Non mi capita quasi mai d’essere d’accordo con Sergio Rizzo; ieri è successo. Scrive il giornalista del Corriere della Sera, rivolgendosi idealmente ai deputati che hanno approvato alla Camera la legge che sblocca le erogazioni ai partiti relative al 2013 e al 2014, congelate per a causa dell’impossibilità della Commissione di garanzia (istituita per dare una risposta alle richieste di trasparenza nell’uso del denaro pubblico) di rispettare i tempi della verifica dei bilanci, “quando l’affluenza alle urne crollerà di nuovo e i sondaggi diranno che i cittadini non ne possono più di questi partiti, perché andando avanti di questo passo fatalmente accadrà, non date colpa a ciò che chiamate antipolitica. Perché l’antipolitica siete voi”.
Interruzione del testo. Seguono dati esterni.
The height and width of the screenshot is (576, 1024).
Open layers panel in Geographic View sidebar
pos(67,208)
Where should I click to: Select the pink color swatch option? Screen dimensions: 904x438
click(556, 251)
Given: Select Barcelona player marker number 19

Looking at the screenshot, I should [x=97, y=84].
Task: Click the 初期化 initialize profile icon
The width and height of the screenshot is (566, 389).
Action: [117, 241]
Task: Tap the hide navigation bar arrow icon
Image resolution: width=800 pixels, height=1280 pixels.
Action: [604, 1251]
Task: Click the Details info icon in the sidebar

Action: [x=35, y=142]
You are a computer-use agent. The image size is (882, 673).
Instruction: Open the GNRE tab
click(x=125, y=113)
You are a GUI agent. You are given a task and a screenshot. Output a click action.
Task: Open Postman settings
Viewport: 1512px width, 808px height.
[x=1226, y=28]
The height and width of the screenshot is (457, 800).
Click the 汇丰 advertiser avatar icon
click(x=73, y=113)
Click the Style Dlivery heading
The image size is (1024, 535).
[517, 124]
Lungi da me difendere l’idea, demagogica e populista, che quelle leggi contro il finanziamento pubblico ai partiti siano qualcosa di buono: non l’ho mai fatto, non inizierò adesso. Per me, il sostegno di Stato al fare politica è necessario e giusto, perché il rischio è che l’alternativa sia una degenerazione nella concezione padronale o, peggio, nella ricerca spasmodica di qualunque canale utile, pur di arrivare al risultato economico. E quei provvedimenti presi da una classe dirigente incapace di riformarsi, in senso etico e politico, altro non sono stati che il tentativo scomposto di dare una risposta grassa alla pancia di quelli che loro stessi avevano affamato. Lo dimostra il voto in aula di mercoledì, che alla prima occasione segna un’inspiegabile marcia indietro. Così, però, si dà ragione a quelli che dicono che a tutto saprebbero rinunciare partiti e politici, tranne che “al grano”.

È quello il segnale peggiore che si potrebbe dare, e soprattutto quello che offre il destro alle argomentazioni ora più difficilmente confutabili. Perché io avrei ragionato sul “quanto” dare per il finanziamento dei partiti, non sul “se”. Invece, si è voluto sventolare lo scalpo di quello strumento per sedare la folla, e dire che, per il passato e fino al nuovo sistema (peraltro indirettamente ancora pubblico, dato che sempre dall’erario prende il grosso delle risorse), i quattrini sarebbero andati solo ai soggetti certificati e per le spese validate da un soggetto terzo.

Così non è stato, così non è, e così s’accresce il qualunquismo.